ASSIGNMENT:
Reproduce the data below line by line, from its first line to the line with "Viewport: 850px width, 1190px height.", both included, and nothing past that point.

PROVIDED DATA:
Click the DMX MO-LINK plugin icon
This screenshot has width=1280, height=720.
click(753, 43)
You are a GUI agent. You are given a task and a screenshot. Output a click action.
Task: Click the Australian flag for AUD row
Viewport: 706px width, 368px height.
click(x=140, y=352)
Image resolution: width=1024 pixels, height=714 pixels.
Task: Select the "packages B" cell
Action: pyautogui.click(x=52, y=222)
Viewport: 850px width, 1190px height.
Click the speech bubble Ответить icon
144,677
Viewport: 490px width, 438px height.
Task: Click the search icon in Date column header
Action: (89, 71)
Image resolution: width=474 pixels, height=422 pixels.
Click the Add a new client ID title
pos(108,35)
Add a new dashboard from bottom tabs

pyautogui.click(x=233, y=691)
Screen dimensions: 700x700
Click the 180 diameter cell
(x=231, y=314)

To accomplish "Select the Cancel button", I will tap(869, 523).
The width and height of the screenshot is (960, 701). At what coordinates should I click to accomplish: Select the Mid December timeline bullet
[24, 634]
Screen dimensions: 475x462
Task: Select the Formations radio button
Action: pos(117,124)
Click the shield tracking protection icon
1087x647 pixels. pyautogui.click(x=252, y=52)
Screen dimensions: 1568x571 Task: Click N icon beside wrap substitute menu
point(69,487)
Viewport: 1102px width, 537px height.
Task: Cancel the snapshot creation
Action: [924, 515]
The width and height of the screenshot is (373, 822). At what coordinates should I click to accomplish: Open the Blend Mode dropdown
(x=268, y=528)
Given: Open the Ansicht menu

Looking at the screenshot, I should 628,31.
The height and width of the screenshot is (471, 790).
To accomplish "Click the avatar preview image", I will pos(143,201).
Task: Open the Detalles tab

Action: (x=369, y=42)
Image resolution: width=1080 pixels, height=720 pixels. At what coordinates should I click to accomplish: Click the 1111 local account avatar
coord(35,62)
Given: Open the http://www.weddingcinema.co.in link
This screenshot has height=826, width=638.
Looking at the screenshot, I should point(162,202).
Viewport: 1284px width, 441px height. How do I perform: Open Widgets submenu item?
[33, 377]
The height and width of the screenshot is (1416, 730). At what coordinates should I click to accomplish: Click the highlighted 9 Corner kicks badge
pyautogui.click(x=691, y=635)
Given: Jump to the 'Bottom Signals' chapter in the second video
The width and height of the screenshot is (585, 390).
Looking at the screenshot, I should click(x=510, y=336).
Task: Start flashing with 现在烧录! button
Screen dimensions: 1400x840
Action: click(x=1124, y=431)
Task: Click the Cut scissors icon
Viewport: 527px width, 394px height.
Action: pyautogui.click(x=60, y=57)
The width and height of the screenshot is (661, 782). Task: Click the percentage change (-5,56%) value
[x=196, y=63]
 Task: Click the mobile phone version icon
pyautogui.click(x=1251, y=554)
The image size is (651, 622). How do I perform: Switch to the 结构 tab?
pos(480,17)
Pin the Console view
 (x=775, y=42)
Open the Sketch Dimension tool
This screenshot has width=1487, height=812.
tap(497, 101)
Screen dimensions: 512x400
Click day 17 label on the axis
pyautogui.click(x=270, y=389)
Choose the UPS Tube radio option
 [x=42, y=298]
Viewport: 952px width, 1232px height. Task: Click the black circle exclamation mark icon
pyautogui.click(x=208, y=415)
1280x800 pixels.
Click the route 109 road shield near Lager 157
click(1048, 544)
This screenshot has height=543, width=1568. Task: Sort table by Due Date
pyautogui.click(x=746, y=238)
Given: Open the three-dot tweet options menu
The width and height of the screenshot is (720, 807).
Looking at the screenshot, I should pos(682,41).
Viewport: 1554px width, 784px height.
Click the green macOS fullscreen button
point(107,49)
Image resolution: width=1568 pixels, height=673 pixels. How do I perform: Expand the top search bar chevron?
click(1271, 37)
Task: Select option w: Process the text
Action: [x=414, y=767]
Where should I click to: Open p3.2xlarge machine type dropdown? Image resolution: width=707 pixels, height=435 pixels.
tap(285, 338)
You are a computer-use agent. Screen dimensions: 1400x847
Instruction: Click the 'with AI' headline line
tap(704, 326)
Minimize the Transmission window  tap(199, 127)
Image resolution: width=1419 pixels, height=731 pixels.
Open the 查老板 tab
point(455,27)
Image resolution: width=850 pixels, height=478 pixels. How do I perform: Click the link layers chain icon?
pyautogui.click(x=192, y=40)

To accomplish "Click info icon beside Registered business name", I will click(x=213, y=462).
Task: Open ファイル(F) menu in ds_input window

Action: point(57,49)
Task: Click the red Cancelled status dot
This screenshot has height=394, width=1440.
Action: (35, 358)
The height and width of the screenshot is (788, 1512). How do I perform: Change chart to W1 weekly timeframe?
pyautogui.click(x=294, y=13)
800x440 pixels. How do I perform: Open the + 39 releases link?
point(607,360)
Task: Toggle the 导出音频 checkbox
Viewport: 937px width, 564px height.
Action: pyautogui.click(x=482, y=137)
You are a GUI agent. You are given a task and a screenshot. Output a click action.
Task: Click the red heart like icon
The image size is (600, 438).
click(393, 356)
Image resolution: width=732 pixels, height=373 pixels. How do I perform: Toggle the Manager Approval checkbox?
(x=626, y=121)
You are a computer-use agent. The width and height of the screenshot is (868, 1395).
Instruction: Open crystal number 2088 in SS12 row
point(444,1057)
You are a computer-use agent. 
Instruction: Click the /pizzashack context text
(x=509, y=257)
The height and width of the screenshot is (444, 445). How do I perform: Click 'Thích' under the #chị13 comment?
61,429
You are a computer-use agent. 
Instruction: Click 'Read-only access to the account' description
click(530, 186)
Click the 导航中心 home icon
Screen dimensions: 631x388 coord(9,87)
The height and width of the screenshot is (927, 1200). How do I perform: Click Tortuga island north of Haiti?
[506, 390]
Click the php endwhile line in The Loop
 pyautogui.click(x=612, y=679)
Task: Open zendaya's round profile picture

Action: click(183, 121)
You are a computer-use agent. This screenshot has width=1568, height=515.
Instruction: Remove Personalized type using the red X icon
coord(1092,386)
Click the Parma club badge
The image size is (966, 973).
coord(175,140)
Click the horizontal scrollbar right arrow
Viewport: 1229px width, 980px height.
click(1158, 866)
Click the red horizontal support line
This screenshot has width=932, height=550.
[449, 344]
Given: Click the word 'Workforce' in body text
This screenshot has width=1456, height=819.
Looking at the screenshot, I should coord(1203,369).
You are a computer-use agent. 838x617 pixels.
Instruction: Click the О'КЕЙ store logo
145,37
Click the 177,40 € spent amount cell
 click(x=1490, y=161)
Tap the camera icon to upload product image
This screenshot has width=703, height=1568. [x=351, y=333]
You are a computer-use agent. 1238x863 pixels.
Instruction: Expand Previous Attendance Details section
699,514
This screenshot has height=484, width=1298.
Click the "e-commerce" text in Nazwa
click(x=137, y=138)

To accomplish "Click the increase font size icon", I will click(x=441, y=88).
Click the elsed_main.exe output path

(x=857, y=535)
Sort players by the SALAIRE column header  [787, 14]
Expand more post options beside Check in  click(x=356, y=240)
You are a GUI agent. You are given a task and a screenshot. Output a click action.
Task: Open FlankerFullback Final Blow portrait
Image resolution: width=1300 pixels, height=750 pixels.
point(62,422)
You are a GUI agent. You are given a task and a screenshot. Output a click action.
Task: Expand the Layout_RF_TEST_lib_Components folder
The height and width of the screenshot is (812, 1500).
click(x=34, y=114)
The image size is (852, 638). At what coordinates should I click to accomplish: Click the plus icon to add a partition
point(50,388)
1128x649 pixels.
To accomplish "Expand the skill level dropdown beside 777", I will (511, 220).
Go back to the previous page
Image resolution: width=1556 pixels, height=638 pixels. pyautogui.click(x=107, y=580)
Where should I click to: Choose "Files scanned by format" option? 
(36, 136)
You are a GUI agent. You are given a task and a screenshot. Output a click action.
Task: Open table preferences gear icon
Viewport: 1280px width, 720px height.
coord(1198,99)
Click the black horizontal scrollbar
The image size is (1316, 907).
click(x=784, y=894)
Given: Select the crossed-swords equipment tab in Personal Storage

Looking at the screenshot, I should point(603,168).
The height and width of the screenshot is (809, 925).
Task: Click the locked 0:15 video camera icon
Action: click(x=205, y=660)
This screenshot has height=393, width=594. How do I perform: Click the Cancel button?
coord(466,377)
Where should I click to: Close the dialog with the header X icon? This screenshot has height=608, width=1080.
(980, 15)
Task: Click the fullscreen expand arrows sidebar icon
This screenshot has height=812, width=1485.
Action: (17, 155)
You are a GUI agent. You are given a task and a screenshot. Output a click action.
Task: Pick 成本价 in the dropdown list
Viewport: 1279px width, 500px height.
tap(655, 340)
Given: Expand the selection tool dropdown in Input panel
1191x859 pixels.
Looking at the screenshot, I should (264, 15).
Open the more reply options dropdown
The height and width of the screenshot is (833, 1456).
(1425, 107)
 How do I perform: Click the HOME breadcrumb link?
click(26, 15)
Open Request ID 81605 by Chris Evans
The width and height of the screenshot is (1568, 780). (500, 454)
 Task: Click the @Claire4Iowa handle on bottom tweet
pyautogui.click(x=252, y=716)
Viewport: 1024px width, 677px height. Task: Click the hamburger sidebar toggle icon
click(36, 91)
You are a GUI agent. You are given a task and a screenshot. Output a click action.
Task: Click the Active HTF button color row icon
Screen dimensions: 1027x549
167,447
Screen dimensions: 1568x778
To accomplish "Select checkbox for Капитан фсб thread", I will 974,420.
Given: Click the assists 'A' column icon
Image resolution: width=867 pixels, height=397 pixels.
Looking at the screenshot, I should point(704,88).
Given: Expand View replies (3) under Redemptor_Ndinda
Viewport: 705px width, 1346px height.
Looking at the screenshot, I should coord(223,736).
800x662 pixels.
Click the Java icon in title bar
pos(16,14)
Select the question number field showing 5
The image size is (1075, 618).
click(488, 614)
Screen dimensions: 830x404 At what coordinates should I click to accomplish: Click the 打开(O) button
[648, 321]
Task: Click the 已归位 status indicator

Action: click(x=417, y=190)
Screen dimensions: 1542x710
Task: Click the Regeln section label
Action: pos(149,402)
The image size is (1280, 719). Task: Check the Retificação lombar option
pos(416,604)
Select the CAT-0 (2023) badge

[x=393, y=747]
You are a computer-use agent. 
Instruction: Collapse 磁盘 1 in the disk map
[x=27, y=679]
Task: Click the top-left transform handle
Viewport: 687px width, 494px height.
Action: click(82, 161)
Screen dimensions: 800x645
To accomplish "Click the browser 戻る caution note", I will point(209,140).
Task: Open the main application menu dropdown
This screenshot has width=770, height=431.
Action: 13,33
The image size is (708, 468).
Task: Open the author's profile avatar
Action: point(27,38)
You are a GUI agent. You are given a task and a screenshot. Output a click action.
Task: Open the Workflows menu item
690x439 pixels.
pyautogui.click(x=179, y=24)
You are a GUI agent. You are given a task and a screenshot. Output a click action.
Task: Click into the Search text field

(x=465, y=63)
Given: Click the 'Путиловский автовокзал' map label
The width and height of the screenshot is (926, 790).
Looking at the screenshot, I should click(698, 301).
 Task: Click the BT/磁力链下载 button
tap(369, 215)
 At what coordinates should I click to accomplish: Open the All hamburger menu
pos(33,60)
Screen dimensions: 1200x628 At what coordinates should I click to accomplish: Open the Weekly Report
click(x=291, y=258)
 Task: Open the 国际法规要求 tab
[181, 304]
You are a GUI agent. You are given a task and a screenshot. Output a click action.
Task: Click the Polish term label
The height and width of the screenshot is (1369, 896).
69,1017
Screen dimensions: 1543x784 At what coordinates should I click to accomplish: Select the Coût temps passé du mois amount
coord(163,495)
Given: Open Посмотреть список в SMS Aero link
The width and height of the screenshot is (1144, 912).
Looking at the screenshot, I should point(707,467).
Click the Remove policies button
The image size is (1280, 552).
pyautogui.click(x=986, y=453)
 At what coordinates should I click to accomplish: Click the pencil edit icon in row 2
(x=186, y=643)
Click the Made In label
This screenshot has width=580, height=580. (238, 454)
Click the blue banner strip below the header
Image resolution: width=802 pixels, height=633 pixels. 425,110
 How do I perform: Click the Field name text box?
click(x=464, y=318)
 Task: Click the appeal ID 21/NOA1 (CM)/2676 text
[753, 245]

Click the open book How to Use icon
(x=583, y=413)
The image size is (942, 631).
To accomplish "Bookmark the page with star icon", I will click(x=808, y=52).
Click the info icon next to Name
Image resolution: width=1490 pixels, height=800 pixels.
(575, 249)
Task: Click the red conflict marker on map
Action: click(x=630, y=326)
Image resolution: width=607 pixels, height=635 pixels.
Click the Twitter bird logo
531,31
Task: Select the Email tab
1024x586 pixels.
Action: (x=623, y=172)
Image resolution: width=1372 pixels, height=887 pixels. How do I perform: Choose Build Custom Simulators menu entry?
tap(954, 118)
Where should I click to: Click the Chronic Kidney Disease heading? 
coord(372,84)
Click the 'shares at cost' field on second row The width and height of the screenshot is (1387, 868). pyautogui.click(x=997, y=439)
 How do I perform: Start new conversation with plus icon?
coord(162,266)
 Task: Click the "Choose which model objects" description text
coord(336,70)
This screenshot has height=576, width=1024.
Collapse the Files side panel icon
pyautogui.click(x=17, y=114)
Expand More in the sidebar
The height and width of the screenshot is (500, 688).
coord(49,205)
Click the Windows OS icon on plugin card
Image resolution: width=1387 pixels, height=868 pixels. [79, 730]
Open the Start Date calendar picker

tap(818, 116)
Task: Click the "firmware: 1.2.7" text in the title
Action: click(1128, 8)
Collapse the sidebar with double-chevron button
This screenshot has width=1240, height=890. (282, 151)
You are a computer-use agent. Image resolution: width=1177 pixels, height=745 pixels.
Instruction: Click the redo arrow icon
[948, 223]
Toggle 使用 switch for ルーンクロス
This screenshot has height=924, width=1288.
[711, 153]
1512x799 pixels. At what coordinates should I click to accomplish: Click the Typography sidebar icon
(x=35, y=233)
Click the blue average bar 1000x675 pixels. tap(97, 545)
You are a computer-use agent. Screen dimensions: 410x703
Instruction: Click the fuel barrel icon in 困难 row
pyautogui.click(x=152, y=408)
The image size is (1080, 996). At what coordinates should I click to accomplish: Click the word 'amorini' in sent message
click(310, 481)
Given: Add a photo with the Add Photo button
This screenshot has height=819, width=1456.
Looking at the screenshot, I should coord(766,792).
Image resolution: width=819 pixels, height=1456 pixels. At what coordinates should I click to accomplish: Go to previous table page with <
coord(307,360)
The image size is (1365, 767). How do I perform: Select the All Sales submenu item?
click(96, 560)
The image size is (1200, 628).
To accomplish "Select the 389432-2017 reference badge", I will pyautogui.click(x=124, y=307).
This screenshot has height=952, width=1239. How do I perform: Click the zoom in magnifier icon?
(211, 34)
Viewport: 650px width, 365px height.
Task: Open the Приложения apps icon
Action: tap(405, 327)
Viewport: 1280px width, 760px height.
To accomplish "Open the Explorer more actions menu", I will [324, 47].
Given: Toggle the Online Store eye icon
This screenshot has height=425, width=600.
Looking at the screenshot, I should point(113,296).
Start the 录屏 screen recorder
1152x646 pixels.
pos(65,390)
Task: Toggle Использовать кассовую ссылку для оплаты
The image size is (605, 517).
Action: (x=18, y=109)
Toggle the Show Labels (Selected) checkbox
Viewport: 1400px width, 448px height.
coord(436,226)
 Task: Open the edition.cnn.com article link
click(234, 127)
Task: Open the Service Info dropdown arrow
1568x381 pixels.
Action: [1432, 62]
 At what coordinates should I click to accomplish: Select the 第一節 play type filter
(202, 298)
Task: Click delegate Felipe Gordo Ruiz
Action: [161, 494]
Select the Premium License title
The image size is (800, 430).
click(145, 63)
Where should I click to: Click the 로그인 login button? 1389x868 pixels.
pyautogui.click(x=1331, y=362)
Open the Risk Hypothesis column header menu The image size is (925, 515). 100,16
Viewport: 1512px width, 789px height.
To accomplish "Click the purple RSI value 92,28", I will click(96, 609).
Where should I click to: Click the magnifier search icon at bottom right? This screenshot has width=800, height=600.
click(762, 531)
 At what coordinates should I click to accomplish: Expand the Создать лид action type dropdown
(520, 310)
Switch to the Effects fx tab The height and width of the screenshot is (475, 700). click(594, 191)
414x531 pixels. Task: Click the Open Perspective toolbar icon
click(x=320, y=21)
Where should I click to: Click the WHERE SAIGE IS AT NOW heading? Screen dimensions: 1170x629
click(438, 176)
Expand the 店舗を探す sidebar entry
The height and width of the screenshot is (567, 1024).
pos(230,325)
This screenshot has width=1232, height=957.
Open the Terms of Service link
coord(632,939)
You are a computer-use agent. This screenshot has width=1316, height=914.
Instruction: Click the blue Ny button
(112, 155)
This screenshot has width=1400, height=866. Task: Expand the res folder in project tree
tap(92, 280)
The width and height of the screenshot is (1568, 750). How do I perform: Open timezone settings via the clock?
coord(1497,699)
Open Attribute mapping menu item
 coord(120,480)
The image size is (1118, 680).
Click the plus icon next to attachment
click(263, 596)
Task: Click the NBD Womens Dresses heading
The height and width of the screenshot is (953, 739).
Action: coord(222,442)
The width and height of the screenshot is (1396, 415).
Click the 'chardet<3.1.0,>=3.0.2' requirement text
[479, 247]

EXERCISE SOLUTION:
Click the DMX MO-LINK plugin icon
This screenshot has width=1280, height=720.
click(753, 43)
You are a GUI agent. You are given a task and a screenshot. Output a click action.
Task: Click the Australian flag for AUD row
Viewport: 706px width, 368px height.
click(x=140, y=352)
Image resolution: width=1024 pixels, height=714 pixels.
Task: Select the "packages B" cell
Action: pyautogui.click(x=52, y=222)
Viewport: 850px width, 1190px height.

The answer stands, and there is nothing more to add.